__EXERCISE MATERIALS__:

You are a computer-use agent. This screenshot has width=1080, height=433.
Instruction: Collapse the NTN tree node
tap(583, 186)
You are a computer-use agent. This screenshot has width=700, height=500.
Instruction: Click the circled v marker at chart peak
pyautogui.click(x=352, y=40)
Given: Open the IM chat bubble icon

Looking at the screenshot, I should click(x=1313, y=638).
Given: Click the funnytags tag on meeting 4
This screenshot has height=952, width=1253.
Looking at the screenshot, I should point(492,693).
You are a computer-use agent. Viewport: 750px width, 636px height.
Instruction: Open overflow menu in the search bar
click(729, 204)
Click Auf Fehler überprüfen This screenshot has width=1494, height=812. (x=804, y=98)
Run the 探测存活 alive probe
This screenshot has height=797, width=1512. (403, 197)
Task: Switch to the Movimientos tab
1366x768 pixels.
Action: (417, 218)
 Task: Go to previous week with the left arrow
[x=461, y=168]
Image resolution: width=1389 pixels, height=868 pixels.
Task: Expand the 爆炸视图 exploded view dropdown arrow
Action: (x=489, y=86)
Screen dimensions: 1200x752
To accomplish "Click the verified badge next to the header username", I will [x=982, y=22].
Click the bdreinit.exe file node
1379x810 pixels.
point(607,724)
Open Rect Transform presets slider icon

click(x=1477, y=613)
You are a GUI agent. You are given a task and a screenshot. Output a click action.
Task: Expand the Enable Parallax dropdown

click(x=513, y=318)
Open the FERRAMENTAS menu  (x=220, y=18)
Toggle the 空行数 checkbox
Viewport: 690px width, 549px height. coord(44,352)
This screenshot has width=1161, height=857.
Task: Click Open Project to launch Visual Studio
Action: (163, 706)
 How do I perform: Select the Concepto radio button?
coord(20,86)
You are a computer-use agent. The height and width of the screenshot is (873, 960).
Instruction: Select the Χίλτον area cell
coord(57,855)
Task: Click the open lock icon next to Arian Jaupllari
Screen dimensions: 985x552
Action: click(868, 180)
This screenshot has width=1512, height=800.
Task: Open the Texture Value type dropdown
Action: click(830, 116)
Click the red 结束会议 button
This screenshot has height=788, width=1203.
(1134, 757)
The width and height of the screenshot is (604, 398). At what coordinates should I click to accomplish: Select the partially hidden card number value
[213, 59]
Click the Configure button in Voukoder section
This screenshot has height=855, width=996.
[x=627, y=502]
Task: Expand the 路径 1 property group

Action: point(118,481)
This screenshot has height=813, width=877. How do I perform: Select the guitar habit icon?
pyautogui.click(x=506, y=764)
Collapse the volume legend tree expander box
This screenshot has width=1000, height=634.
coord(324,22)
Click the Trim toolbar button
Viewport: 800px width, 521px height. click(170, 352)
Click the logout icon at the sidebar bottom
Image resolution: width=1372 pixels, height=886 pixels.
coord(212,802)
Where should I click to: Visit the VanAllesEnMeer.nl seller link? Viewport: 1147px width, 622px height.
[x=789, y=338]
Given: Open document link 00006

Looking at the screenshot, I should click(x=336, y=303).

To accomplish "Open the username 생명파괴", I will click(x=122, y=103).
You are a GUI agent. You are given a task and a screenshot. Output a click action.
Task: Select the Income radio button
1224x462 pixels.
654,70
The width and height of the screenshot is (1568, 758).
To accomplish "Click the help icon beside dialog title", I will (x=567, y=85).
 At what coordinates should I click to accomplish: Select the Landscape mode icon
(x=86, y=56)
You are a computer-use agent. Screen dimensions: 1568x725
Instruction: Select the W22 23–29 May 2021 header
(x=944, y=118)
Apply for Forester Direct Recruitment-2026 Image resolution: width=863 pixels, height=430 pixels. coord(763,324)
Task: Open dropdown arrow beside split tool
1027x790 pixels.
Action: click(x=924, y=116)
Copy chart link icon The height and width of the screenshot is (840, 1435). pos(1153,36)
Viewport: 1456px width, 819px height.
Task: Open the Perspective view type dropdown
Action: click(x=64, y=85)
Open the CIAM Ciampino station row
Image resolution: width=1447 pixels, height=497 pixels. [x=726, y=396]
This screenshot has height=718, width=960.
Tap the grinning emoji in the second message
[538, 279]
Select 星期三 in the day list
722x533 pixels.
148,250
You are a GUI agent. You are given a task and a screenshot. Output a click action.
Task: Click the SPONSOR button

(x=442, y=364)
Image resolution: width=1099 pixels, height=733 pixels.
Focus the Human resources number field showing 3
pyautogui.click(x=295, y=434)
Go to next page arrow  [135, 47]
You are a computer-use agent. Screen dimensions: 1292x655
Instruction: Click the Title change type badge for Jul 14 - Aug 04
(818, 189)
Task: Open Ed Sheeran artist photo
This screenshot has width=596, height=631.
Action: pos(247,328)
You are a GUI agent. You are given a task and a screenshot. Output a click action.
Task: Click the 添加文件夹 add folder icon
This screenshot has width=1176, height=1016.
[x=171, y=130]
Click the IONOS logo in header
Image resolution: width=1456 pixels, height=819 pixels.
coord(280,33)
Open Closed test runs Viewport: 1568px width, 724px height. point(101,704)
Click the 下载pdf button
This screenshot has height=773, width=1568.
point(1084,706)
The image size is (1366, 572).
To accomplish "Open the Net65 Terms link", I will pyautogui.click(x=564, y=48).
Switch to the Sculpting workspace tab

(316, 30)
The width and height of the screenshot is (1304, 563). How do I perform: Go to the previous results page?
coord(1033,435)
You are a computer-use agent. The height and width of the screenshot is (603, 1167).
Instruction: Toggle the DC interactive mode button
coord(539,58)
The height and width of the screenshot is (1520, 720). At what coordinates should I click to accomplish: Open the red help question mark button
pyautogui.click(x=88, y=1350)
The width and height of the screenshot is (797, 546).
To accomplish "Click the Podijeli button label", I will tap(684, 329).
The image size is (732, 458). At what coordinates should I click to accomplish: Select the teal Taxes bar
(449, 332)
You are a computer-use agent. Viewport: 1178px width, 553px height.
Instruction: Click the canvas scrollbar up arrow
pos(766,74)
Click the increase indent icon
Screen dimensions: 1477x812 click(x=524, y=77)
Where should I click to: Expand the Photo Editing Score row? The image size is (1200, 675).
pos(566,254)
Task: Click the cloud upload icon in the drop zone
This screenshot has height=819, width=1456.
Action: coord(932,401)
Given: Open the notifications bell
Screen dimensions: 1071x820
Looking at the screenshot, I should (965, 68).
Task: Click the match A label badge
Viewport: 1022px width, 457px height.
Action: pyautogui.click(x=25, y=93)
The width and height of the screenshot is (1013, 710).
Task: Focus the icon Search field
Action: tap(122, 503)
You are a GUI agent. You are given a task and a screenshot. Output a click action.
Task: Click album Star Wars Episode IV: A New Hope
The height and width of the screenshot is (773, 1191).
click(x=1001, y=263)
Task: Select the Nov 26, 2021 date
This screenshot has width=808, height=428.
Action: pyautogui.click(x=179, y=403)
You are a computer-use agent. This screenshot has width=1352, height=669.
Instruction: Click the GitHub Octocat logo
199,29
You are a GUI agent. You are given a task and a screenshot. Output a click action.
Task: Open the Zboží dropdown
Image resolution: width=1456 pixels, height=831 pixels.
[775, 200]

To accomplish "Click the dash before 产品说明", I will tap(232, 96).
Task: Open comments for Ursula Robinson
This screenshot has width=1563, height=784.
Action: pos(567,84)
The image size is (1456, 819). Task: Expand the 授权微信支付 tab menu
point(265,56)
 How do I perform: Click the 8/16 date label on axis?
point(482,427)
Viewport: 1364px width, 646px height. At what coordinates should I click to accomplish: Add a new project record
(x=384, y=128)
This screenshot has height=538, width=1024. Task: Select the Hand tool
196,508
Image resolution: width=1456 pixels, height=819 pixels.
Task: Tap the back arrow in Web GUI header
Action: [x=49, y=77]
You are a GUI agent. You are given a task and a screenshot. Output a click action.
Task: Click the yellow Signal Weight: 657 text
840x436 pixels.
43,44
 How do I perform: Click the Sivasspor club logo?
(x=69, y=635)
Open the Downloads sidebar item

__WRITTEN TASK__:
Write out the items exactly as they appear, starting from the very first line and going on through the line that contains "Looking at the screenshot, I should click(x=1313, y=638).".

__THE REPLY__:
You are a computer-use agent. This screenshot has width=1080, height=433.
Instruction: Collapse the NTN tree node
tap(583, 186)
You are a computer-use agent. This screenshot has width=700, height=500.
Instruction: Click the circled v marker at chart peak
pyautogui.click(x=352, y=40)
Given: Open the IM chat bubble icon

Looking at the screenshot, I should click(x=1313, y=638).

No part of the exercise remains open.